Imagine we have 19 identical candies and we want to share them among 6 friends (our digits). Each friend can get some candies, even zero. To do this, we can think about placing the 19 candies in a row and then using 5 dividers to split them into 6 groups. Think of it: 19 candies (which we can call 'stars') and 5 dividers (which we can call 'bars'). That's a total of $19+5 = 24$ items. We need to choose 5 spots for the dividers out of these 24 total spots.
The number of ways to do this is a combination calculation, which we write as $\binom{24}{5}$.
$\binom{24}{5} = \frac{24 \times 23 \times 22 \times 21 \times 20}{5 \times 4 \times 3 \times 2 \times 1}$
Let's simplify that:
$5 \times 4 \times 3 \times 2 \times 1 = 120$
$24 \times 23 \times 22 \times 21 \times 20 = 5,100,480$
So, $\frac{5,100,480}{120} = 42504$.
This means there are 42504 ways to distribute 19 candies among 6 friends if there were no limits on how many candies each friend could get.

**Step 2: Account for the digit limit (each digit can't be more than 9).**
But here's the catch! Each digit (friend) can only have up to 9 candies.

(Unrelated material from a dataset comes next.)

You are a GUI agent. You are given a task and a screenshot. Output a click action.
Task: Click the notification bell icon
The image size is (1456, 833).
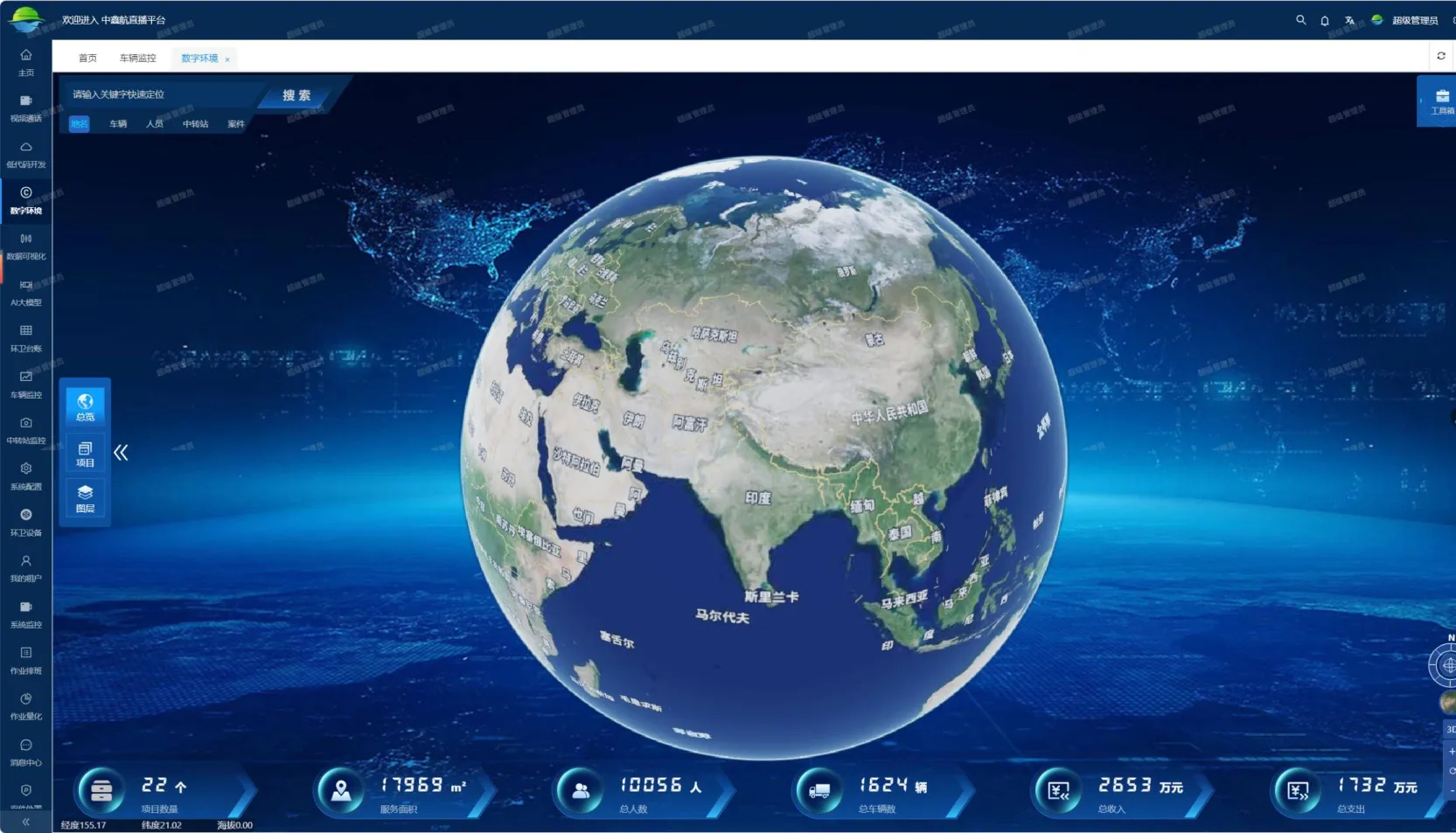pyautogui.click(x=1325, y=20)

Our 'candy' distribution from Step 1 might give one 'friend' 10, 11, or more candies. We need to find these "illegal" distributions and subtract them from our total.

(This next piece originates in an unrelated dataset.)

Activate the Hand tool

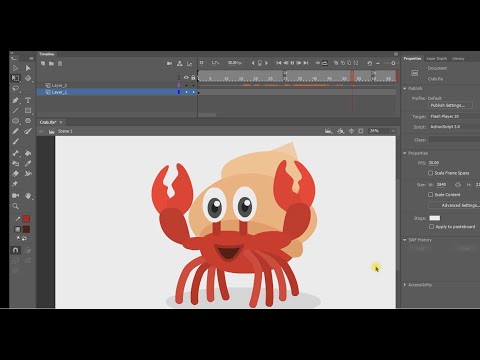point(28,196)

Since the total sum is 19, only one friend can possibly get 10 or more candies. If two friends got 10 candies each, that would be at least $10+10=20$ candies, which is more than our total of 19! So, we just need to worry about one digit being too big.

Let's find out how many ways result in at least one digit being 10 or more.
Imagine we pick one of the 6 digits and say, "Okay, this digit *must* have at least 10." To guarantee it gets at least 10, we can just give it 10 candies right away.
Now we have $19 - 10 = 9$ candies left to distribute among all 6 friends (including the one that already got its 10). So now it's like a new candy problem: distribute 9 candies among 6 friends.
Using our stars and bars idea again: 9 candies and 5 dividers. That's $9+5=14$ items. We choose 5 spots for the dividers: $\binom{14}{5}$.
$\binom{14}{5} = \frac{14 \times 13 \times 12 \times 11 \times 10}{5 \times 4 \times 3 \times 2 \times 1}$
Let's simplify:
$5 \times 4 \times 3 \times 2 \times 1 = 120$
$14 \times 13 \times 12 \times 11 \times 10 = 240240$
So, $\frac{240240}{120} = 2002$.

Since any of the 6 digits could be the one that gets 10 or more candies, we multiply this by 6.
So, $6 \times 2002 = 12012$ ways where at least one digit is too big.

**Step 3: Calculate the final answer.**
Finally, to get our answer, we take all the initial ways we calculated (where digits could be anything) and subtract the "illegal" ways where a digit was too big:
$42504 - 12012 = 30492$.

These numbers include positive integers with leading zeros (like 000199, which is just 199, and 001099, which is 1099, etc.). Since the sum of digits is 19, none of these numbers are 0, so they are all positive. And because they are represented as 6 digits, they are all less than 1,000,000. So, this is our correct answer!